It was on a mission in Papeete from another time, in 1936, that Laurent Le Bihan landed his seaplane. In Tahiti, the aviator notices that homes use oil almost exclusively as a source of energy, while the metropolis has jumped on the gas bottle bandwagon. After the Second World War, Laurent had one idea in mind: to return to French Polynesia, and set up the gas import system that he had been developing over the past ten years.

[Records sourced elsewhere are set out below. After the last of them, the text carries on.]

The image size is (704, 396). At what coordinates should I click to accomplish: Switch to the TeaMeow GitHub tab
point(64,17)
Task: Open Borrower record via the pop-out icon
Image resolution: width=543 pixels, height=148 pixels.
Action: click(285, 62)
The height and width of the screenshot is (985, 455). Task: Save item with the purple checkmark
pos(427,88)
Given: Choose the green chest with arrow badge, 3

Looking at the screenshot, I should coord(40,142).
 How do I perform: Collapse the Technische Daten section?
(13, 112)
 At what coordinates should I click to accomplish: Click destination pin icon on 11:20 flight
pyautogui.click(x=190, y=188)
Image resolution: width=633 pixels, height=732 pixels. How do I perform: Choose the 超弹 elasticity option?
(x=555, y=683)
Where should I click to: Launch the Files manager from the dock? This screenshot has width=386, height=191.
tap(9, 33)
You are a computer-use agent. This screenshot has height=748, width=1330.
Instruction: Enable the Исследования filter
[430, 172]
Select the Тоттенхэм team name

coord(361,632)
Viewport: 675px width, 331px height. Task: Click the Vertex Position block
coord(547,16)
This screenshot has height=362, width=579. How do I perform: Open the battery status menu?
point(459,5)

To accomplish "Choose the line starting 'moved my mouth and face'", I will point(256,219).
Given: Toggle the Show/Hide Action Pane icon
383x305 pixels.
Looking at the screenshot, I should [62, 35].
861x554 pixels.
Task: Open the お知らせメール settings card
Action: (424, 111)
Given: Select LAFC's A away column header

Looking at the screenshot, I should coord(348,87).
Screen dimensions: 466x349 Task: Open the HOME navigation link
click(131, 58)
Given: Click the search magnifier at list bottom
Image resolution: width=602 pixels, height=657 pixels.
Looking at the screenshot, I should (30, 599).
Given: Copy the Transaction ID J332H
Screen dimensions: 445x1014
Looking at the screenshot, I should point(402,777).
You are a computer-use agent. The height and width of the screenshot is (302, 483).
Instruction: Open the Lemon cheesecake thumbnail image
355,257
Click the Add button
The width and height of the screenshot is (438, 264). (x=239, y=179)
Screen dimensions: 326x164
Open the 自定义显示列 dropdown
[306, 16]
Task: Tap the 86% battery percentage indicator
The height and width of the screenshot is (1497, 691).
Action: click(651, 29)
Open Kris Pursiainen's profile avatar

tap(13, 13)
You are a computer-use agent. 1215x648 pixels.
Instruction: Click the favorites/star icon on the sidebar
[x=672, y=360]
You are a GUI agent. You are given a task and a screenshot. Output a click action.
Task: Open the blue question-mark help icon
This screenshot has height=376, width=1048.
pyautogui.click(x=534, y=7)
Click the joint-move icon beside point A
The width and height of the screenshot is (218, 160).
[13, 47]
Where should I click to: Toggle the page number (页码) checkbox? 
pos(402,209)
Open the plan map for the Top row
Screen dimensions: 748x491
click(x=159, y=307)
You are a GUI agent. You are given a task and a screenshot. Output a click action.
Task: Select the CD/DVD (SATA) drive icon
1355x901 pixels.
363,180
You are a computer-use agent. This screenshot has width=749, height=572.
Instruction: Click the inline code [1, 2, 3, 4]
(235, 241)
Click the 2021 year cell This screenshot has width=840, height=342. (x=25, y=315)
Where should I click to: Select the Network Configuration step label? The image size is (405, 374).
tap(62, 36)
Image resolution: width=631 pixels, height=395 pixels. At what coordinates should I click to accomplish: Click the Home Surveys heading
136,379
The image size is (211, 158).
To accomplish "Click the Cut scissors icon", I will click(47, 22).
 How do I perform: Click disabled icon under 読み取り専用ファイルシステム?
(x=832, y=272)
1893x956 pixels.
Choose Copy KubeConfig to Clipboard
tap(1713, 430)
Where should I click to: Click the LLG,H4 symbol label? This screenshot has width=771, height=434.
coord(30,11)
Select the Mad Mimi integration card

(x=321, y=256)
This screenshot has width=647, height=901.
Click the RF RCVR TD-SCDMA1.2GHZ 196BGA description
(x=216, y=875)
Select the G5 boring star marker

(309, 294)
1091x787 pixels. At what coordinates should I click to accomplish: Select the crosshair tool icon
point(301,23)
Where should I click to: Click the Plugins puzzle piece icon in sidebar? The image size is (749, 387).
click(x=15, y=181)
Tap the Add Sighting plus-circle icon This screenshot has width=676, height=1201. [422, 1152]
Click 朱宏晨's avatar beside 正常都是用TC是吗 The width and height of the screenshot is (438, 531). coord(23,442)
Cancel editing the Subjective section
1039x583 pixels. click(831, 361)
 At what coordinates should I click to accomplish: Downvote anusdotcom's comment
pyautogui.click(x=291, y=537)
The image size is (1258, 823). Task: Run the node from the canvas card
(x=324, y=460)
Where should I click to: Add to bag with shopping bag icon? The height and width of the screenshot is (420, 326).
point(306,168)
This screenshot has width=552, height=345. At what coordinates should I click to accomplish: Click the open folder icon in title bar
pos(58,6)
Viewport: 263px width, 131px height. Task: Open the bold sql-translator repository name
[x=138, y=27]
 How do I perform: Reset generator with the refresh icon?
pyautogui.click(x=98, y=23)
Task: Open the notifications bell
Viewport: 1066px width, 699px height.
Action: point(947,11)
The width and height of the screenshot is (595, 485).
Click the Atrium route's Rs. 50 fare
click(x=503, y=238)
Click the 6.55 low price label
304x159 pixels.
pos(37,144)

It was done in 1948. Laurent returned to fenua, and with him, the first bottles of imported gas. Coming from Tierra del Fuego, the gas is bottled: those of 50 kilos come from the United States, and those of 13 kilos from Canada. The large bottles, once overturned, are used to fill the smaller ones, using a hand pump system.
Daughter of the entrepreneur, Hélène Le Bihan remembers the start of the adventure. “ At the very beginning, (Laurent) went door to door with flat stoves, with two or one burner, with the bottle, the regulator, the hose. And he posed this to individuals, she says. He said: ‘Okay, well, you try, you see, and I’ll come back within a week. Nine times out of ten, people never wanted to go back to oil » .
Small peculiarity: the gas bottles were emptied on Saturday afternoon and Sunday, when the workers were not working. “ Very often, we saw someone arrive with an empty bottle. ‘Hey, grandma, can you pump?’ My mother would get up, we would go with the gas bottle and we would start pumping. Sometimes we even asked the customer to help us » , continues Hélène.
Towards the end of the 1960s, development was such that a first gas depot was envisaged at Phaëton Bay, in Taravao, far from the petroleum product depots. But the authorities at the time were opposed to it, and the project finally came to fruition in Fare Ute, in Papeete.
Family affair
« Initially, it was three large cylinders. And then, to finish the matter, my brother-in-law came to see my father, with courtesy. He said, “Listen, Mr. Le Bihan, I intend to compete with you.” remembers Hélène. But Laurent sees things differently. “ My father said, there’s no point in competing with me, because I don’t have anyone to take over. So, it’s better that you buy the business from me.” Thus was born from this transaction between Laurent Le Bihan and Victor Siu, in 1974, the Gaz de Tahiti brand.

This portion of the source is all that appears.